My thought on whether one's sweat stings is that it's reflective of one's current and habitual sodium intake, as well as total amount of sweating and of water intake, not a permanent personal trait.

In other words, if you consume say 50 grams of sodium per week, you are going to excrete 50 grams of sodium per week. A lot will be in the sweat.

If you consume say a miserable 10 grams of sodium per week, then all that is going to be excreted is 10 grams per week, and the sweat will not be as concentrated, all else being equal.

Of course if your point was that if the sweat doesn't sting then not enough sodium is being taken in, I agree. (I couldn't tell if you meant this as an example of how individual optimal balance might be different, or this meaning.)


#8

Yes. In theory that does indeed sound right. Yet a major sign of hyponatremia is "stingy" sweat.

I know from my own experience that when I consume a lot of salt, my sweat does not sting. It's when I do not consume enough salt that my sweat stings.

You would think that your sweat would NOT sting if you had hyponatremia. After all, when hyponatremic you have too much water relative to salt.

So electrolyte balance is an interesting case where a sensible back-of-the-envelope calculations do not seem to accurately reflect what is occurring.
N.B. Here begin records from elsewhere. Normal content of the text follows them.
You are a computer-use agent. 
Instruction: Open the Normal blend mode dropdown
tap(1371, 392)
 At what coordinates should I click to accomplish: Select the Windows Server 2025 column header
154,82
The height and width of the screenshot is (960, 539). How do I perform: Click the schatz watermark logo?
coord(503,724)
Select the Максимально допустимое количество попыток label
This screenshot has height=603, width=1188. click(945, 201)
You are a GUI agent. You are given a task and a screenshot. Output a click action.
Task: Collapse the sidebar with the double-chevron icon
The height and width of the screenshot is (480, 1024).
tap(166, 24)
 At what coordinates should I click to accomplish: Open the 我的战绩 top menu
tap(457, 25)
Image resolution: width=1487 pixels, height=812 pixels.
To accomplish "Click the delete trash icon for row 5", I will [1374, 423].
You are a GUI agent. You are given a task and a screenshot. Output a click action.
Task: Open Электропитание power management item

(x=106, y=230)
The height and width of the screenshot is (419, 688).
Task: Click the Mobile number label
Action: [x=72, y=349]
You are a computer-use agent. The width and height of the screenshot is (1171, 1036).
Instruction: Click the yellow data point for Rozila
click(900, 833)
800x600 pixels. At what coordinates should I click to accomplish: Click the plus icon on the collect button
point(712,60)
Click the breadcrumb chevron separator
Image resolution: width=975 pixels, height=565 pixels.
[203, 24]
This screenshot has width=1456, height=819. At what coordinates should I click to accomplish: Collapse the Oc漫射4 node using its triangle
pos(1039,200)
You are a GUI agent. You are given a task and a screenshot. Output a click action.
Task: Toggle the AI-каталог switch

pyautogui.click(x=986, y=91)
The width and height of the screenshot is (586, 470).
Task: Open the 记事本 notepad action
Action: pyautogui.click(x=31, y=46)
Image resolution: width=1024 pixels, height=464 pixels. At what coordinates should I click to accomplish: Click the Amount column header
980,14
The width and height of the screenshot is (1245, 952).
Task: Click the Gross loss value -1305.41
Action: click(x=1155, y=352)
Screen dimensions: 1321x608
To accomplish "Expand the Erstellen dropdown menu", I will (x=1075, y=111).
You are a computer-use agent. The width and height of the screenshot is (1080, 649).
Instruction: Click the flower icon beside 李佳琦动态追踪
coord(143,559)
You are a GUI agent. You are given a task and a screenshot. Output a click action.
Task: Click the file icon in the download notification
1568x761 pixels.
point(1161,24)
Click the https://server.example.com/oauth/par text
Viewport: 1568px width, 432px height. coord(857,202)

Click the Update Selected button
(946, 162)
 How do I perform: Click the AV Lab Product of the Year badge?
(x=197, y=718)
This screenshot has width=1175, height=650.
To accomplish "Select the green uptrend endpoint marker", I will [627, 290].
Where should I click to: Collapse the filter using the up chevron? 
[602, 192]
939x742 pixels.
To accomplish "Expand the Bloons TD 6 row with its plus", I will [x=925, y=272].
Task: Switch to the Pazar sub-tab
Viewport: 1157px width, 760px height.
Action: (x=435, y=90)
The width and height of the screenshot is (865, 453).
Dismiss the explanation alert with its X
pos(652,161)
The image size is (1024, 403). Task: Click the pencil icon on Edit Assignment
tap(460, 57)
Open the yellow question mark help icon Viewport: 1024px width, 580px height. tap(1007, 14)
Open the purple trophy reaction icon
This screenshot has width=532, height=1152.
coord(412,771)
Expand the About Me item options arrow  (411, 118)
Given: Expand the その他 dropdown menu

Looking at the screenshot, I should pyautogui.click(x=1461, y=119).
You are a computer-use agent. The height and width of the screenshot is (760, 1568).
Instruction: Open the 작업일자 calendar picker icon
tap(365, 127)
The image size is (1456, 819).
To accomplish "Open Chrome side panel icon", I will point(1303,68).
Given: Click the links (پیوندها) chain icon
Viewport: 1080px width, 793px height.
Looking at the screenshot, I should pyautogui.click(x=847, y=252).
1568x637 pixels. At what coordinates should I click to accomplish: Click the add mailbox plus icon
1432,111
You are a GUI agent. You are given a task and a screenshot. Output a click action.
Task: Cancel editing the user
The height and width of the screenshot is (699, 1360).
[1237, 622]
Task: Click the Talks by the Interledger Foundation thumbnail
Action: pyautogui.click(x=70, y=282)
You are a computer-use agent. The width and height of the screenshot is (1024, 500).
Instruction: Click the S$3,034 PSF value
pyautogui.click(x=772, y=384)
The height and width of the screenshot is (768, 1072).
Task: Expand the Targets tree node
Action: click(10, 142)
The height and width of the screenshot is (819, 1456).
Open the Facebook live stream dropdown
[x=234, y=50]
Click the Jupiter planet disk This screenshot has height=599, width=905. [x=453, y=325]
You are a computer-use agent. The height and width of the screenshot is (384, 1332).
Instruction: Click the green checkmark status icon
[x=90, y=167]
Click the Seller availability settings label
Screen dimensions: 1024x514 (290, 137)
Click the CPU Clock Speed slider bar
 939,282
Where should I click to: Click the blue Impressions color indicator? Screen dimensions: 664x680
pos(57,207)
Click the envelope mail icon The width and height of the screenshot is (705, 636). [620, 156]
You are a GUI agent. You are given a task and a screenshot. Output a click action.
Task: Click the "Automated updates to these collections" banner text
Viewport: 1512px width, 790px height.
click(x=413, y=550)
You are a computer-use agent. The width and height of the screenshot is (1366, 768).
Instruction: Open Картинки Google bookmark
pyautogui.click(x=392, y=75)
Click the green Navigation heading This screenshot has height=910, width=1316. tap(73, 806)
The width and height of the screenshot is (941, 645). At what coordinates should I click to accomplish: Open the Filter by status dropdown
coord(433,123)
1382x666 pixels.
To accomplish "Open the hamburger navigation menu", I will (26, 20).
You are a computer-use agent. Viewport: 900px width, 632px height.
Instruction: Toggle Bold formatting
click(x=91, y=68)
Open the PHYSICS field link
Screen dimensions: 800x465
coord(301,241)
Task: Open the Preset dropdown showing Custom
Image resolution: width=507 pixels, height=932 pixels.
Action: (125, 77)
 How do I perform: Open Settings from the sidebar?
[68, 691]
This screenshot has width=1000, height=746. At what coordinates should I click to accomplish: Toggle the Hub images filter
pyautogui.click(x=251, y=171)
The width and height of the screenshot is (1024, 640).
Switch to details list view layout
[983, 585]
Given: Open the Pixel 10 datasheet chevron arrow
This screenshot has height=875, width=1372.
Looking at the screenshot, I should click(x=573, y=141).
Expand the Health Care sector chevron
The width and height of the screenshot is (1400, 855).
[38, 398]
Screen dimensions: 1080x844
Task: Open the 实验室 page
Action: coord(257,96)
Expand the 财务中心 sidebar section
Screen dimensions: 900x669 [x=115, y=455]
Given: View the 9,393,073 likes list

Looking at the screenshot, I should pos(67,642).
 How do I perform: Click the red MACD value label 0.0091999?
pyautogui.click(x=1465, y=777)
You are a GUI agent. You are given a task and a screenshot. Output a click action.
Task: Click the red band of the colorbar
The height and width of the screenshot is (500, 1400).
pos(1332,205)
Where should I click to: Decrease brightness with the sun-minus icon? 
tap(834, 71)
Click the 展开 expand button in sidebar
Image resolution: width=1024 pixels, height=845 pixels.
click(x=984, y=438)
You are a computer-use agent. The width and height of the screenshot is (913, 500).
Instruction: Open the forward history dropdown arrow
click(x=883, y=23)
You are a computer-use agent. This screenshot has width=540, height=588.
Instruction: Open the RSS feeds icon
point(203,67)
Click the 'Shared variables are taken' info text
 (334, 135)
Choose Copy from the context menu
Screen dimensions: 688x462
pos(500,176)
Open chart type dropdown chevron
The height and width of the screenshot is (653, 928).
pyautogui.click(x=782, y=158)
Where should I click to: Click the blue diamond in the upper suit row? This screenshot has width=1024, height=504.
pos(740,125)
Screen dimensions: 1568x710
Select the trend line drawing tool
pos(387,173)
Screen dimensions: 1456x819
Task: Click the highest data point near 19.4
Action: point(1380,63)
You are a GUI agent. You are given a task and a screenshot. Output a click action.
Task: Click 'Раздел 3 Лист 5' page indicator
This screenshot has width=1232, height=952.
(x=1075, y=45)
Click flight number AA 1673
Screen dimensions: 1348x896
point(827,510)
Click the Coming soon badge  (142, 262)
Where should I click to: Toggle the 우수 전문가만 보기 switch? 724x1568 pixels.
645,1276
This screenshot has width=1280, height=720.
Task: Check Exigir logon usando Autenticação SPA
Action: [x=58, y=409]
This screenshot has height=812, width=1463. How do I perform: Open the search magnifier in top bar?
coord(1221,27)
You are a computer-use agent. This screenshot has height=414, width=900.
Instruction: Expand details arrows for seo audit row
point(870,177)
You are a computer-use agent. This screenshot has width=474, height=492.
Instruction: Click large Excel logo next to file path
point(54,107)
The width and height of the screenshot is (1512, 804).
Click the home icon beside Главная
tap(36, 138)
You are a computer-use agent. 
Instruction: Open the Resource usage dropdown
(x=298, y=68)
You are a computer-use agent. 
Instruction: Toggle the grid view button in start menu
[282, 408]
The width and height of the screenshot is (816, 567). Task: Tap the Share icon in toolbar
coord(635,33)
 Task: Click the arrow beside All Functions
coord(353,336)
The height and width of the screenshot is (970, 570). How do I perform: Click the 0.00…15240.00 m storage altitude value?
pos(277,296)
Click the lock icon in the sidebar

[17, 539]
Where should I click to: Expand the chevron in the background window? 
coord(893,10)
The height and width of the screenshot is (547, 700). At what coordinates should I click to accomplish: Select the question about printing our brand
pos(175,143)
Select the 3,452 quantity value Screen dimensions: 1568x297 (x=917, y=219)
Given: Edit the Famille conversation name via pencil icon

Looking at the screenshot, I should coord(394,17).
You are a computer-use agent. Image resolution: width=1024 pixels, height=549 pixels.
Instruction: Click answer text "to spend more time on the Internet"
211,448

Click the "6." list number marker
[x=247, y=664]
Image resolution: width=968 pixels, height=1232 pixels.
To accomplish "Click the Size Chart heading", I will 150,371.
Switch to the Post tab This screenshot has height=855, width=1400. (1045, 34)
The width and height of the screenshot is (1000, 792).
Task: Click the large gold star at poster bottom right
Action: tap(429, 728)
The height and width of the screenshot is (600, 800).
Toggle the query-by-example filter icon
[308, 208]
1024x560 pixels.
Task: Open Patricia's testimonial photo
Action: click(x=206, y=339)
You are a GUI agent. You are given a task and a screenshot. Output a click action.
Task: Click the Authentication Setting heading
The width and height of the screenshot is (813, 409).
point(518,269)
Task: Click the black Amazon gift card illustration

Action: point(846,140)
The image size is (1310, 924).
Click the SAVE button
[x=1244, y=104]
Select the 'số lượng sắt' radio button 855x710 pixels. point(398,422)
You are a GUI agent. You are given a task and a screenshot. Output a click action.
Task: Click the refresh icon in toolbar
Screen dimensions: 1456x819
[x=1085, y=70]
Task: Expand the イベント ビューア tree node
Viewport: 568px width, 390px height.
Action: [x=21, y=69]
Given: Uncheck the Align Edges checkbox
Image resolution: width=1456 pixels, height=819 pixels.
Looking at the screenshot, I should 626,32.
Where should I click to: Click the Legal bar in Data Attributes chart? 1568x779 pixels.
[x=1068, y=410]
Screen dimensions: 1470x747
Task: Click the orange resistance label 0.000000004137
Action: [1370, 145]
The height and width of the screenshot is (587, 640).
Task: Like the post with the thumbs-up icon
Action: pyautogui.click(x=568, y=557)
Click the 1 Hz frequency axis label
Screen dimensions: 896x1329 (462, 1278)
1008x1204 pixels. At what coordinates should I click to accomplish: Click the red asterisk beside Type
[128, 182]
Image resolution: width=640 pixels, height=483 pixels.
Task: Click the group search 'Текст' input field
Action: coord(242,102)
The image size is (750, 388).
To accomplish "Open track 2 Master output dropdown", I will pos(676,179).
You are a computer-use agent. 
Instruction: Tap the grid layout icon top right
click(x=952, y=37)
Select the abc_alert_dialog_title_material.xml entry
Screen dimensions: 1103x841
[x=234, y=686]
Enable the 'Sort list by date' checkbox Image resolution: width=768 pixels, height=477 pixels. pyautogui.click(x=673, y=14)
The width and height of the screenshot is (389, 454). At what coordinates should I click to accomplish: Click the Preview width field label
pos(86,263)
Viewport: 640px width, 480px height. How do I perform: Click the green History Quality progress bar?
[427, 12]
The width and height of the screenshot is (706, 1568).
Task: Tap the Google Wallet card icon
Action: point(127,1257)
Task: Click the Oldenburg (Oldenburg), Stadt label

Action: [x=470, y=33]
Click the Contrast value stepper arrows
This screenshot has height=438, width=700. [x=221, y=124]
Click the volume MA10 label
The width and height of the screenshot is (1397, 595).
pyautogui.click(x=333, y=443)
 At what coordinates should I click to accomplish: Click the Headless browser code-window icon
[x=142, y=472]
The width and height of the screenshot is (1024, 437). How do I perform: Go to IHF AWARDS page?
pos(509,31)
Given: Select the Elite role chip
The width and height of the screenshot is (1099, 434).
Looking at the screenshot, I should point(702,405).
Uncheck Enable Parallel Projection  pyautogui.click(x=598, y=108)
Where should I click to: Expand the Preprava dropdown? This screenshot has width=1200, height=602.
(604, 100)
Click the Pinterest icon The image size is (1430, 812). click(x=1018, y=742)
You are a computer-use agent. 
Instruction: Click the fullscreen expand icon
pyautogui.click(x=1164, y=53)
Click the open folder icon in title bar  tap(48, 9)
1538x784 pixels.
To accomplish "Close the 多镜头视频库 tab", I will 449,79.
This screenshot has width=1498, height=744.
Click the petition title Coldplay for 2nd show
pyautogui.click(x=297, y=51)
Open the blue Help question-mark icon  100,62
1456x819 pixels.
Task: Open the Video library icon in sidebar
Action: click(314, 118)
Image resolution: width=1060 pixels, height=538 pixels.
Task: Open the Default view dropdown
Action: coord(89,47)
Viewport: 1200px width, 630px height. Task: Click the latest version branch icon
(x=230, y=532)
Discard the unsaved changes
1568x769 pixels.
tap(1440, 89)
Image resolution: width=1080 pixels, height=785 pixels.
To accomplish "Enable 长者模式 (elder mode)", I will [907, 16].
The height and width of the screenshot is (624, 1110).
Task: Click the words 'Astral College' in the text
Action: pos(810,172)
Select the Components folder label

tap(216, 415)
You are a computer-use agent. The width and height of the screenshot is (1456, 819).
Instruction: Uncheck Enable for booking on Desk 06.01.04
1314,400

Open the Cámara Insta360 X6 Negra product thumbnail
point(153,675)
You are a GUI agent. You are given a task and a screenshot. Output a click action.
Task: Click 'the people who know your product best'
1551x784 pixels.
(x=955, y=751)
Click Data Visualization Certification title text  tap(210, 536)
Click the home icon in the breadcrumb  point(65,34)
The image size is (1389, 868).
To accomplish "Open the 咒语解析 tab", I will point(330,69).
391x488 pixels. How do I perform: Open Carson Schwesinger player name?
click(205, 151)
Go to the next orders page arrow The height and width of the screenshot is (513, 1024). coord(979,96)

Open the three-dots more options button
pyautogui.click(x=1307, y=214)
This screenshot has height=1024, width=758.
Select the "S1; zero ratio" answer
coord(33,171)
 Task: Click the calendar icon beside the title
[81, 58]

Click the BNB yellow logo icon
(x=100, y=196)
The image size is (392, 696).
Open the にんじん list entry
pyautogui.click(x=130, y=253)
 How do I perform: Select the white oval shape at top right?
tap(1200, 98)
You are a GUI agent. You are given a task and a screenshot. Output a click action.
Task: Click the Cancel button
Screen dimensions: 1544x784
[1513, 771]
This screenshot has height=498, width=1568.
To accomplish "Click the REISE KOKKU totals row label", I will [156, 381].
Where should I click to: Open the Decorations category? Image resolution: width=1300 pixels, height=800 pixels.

I personally can't explain why the back-of-the-envelop theory doesn't reconcile with what actually occurs. It's an interesting issue, to be sure.


#9

The only thing I can think in what you are citing is that not all else is remaining equal.

It's not just back-of-the-envelope that, over time, sodium excretion equals sodium intake.

In any case I wasn't referring to disease conditions. Even in the disease condition, though, sodium excretion will equal intake over time. The only things I can think are that either there is very little volume of water lost to sweating, thus the sweat is more concentrated, or the kidneys for some reason re-uptake more sodium than they really should, thus forcing more to be lost to sweat.

Not knowing anything about that disease condition, I can't say which it is or whether it is both.

What I had particularly in mind was the normal individual who goes for a time on quite low sodium and has non-stingy sweat, and then (as expected) gets stingy sweat on better sodium intake.